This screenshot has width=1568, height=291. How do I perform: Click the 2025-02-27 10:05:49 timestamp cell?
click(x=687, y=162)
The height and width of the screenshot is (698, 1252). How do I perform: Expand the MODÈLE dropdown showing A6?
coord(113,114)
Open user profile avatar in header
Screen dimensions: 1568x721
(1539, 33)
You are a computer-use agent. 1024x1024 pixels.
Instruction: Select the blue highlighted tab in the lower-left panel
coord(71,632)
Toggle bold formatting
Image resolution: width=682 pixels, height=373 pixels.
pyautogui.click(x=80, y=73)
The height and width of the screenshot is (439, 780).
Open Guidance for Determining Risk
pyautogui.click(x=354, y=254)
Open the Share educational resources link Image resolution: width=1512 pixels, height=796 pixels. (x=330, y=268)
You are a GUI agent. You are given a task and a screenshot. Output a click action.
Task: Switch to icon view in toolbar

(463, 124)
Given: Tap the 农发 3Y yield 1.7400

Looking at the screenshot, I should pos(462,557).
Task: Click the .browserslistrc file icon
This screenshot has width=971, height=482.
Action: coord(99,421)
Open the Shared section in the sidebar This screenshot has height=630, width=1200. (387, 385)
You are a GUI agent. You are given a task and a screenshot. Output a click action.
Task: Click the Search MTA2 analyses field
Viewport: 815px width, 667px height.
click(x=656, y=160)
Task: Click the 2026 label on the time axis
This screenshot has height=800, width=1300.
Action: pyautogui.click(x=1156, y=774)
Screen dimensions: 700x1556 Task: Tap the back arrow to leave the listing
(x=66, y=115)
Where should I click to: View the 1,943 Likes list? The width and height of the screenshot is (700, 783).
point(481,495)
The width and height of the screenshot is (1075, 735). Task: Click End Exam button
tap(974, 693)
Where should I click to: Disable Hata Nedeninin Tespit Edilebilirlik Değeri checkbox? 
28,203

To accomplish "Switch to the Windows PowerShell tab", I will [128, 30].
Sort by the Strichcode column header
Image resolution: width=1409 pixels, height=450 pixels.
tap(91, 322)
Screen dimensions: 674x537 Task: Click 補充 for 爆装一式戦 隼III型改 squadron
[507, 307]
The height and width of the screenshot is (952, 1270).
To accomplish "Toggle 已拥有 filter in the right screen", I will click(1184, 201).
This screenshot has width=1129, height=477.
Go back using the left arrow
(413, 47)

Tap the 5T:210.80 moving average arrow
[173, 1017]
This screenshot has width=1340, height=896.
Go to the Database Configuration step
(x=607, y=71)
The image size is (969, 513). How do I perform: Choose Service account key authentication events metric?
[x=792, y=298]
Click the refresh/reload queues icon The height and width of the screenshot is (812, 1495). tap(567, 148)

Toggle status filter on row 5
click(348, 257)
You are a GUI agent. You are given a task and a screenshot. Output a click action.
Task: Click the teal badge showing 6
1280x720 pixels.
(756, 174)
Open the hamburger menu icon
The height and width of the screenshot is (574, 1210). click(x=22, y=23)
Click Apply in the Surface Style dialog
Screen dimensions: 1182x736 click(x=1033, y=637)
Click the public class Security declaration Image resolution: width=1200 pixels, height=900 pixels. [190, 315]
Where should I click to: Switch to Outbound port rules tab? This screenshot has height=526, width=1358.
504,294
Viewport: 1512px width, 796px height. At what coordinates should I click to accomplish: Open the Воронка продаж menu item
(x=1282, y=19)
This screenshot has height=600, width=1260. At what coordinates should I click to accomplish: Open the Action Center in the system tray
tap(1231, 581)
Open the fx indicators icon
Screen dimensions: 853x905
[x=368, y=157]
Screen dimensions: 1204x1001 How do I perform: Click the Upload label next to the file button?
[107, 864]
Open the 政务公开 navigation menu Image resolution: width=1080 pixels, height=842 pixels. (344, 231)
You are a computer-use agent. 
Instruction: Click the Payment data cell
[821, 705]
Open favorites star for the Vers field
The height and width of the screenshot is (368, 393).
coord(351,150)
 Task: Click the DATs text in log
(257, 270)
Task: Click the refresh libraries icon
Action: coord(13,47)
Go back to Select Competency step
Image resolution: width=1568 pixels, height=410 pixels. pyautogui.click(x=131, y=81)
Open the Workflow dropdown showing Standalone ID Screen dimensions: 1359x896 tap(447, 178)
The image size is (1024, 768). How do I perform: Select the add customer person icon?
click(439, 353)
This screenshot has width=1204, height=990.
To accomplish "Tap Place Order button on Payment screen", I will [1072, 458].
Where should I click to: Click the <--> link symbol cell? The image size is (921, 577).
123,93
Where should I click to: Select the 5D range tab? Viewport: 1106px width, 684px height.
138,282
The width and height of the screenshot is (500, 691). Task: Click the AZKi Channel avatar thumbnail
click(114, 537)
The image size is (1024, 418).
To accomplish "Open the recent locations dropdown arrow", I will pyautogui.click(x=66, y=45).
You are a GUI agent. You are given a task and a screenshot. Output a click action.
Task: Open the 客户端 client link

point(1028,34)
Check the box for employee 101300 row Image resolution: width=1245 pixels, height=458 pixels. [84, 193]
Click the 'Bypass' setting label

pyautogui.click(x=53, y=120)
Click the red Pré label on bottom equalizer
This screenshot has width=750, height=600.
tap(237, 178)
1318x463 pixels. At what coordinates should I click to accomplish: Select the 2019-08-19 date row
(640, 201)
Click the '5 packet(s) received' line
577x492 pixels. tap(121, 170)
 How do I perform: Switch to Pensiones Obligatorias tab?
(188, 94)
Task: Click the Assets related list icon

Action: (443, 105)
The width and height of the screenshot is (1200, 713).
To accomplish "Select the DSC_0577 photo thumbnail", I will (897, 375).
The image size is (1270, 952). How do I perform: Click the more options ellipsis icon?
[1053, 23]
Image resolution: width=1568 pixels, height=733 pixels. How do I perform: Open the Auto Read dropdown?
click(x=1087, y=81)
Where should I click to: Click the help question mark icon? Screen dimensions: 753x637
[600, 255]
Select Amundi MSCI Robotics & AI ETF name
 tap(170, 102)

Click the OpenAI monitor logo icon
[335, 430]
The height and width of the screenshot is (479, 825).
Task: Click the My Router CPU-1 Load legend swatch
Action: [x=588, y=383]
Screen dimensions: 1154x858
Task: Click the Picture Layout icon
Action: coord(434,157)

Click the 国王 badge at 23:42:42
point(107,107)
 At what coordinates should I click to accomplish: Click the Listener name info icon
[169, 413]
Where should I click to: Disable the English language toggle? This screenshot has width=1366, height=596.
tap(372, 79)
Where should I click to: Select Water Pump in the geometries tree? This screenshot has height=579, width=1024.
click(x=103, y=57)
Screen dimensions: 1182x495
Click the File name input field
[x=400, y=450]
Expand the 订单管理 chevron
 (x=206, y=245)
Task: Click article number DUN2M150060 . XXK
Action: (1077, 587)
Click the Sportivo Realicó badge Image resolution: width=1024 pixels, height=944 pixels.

_Task statement_
Each of the records above is to be reproduced word for word.

_Result of the task_
This screenshot has width=1568, height=291. How do I perform: Click the 2025-02-27 10:05:49 timestamp cell?
click(x=687, y=162)
The height and width of the screenshot is (698, 1252). How do I perform: Expand the MODÈLE dropdown showing A6?
coord(113,114)
Open user profile avatar in header
Screen dimensions: 1568x721
(1539, 33)
You are a computer-use agent. 1024x1024 pixels.
Instruction: Select the blue highlighted tab in the lower-left panel
coord(71,632)
Toggle bold formatting
Image resolution: width=682 pixels, height=373 pixels.
pyautogui.click(x=80, y=73)
The height and width of the screenshot is (439, 780).
Open Guidance for Determining Risk
pyautogui.click(x=354, y=254)
Open the Share educational resources link Image resolution: width=1512 pixels, height=796 pixels. (x=330, y=268)
You are a GUI agent. You are given a task and a screenshot. Output a click action.
Task: Switch to icon view in toolbar

(463, 124)
Given: Tap the 农发 3Y yield 1.7400

Looking at the screenshot, I should pos(462,557).
Task: Click the .browserslistrc file icon
This screenshot has width=971, height=482.
Action: coord(99,421)
Open the Shared section in the sidebar This screenshot has height=630, width=1200. (387, 385)
You are a GUI agent. You are given a task and a screenshot. Output a click action.
Task: Click the Search MTA2 analyses field
Viewport: 815px width, 667px height.
click(x=656, y=160)
Task: Click the 2026 label on the time axis
This screenshot has height=800, width=1300.
Action: pyautogui.click(x=1156, y=774)
Screen dimensions: 700x1556 Task: Tap the back arrow to leave the listing
(x=66, y=115)
Where should I click to: View the 1,943 Likes list? The width and height of the screenshot is (700, 783).
point(481,495)
The width and height of the screenshot is (1075, 735). Task: Click End Exam button
tap(974, 693)
Where should I click to: Disable Hata Nedeninin Tespit Edilebilirlik Değeri checkbox? 
28,203

To accomplish "Switch to the Windows PowerShell tab", I will [128, 30].
Sort by the Strichcode column header
Image resolution: width=1409 pixels, height=450 pixels.
tap(91, 322)
Screen dimensions: 674x537 Task: Click 補充 for 爆装一式戦 隼III型改 squadron
[507, 307]
The height and width of the screenshot is (952, 1270).
To accomplish "Toggle 已拥有 filter in the right screen", I will click(1184, 201).
This screenshot has width=1129, height=477.
Go back using the left arrow
(413, 47)

Tap the 5T:210.80 moving average arrow
[173, 1017]
This screenshot has width=1340, height=896.
Go to the Database Configuration step
(x=607, y=71)
The image size is (969, 513). How do I perform: Choose Service account key authentication events metric?
[x=792, y=298]
Click the refresh/reload queues icon The height and width of the screenshot is (812, 1495). tap(567, 148)

Toggle status filter on row 5
click(348, 257)
You are a GUI agent. You are given a task and a screenshot. Output a click action.
Task: Click the teal badge showing 6
1280x720 pixels.
(756, 174)
Open the hamburger menu icon
The height and width of the screenshot is (574, 1210). click(x=22, y=23)
Click Apply in the Surface Style dialog
Screen dimensions: 1182x736 click(x=1033, y=637)
Click the public class Security declaration Image resolution: width=1200 pixels, height=900 pixels. [190, 315]
Where should I click to: Switch to Outbound port rules tab? This screenshot has height=526, width=1358.
504,294
Viewport: 1512px width, 796px height. At what coordinates should I click to accomplish: Open the Воронка продаж menu item
(x=1282, y=19)
This screenshot has height=600, width=1260. At what coordinates should I click to accomplish: Open the Action Center in the system tray
tap(1231, 581)
Open the fx indicators icon
Screen dimensions: 853x905
[x=368, y=157]
Screen dimensions: 1204x1001 How do I perform: Click the Upload label next to the file button?
[107, 864]
Open the 政务公开 navigation menu Image resolution: width=1080 pixels, height=842 pixels. (344, 231)
You are a computer-use agent. 
Instruction: Click the Payment data cell
[821, 705]
Open favorites star for the Vers field
The height and width of the screenshot is (368, 393).
coord(351,150)
 Task: Click the DATs text in log
(257, 270)
Task: Click the refresh libraries icon
Action: coord(13,47)
Go back to Select Competency step
Image resolution: width=1568 pixels, height=410 pixels. pyautogui.click(x=131, y=81)
Open the Workflow dropdown showing Standalone ID Screen dimensions: 1359x896 tap(447, 178)
The image size is (1024, 768). How do I perform: Select the add customer person icon?
click(439, 353)
This screenshot has width=1204, height=990.
To accomplish "Tap Place Order button on Payment screen", I will [1072, 458].
Where should I click to: Click the <--> link symbol cell? The image size is (921, 577).
123,93
Where should I click to: Select the 5D range tab? Viewport: 1106px width, 684px height.
138,282
The width and height of the screenshot is (500, 691). Task: Click the AZKi Channel avatar thumbnail
click(114, 537)
The image size is (1024, 418).
To accomplish "Open the recent locations dropdown arrow", I will pyautogui.click(x=66, y=45).
You are a GUI agent. You are given a task and a screenshot. Output a click action.
Task: Open the 客户端 client link

point(1028,34)
Check the box for employee 101300 row Image resolution: width=1245 pixels, height=458 pixels. [84, 193]
Click the 'Bypass' setting label

pyautogui.click(x=53, y=120)
Click the red Pré label on bottom equalizer
This screenshot has width=750, height=600.
tap(237, 178)
1318x463 pixels. At what coordinates should I click to accomplish: Select the 2019-08-19 date row
(640, 201)
Click the '5 packet(s) received' line
577x492 pixels. tap(121, 170)
 How do I perform: Switch to Pensiones Obligatorias tab?
(188, 94)
Task: Click the Assets related list icon

Action: (443, 105)
The width and height of the screenshot is (1200, 713).
To accomplish "Select the DSC_0577 photo thumbnail", I will (897, 375).
The image size is (1270, 952). How do I perform: Click the more options ellipsis icon?
[1053, 23]
Image resolution: width=1568 pixels, height=733 pixels. How do I perform: Open the Auto Read dropdown?
click(x=1087, y=81)
Where should I click to: Click the help question mark icon? Screen dimensions: 753x637
[600, 255]
Select Amundi MSCI Robotics & AI ETF name
 tap(170, 102)

Click the OpenAI monitor logo icon
[335, 430]
The height and width of the screenshot is (479, 825).
Task: Click the My Router CPU-1 Load legend swatch
Action: [x=588, y=383]
Screen dimensions: 1154x858
Task: Click the Picture Layout icon
Action: coord(434,157)

Click the 国王 badge at 23:42:42
point(107,107)
 At what coordinates should I click to accomplish: Click the Listener name info icon
[169, 413]
Where should I click to: Disable the English language toggle? This screenshot has width=1366, height=596.
tap(372, 79)
Where should I click to: Select Water Pump in the geometries tree? This screenshot has height=579, width=1024.
click(x=103, y=57)
Screen dimensions: 1182x495
Click the File name input field
[x=400, y=450]
Expand the 订单管理 chevron
 (x=206, y=245)
Task: Click article number DUN2M150060 . XXK
Action: (1077, 587)
Click the Sportivo Realicó badge Image resolution: width=1024 pixels, height=944 pixels.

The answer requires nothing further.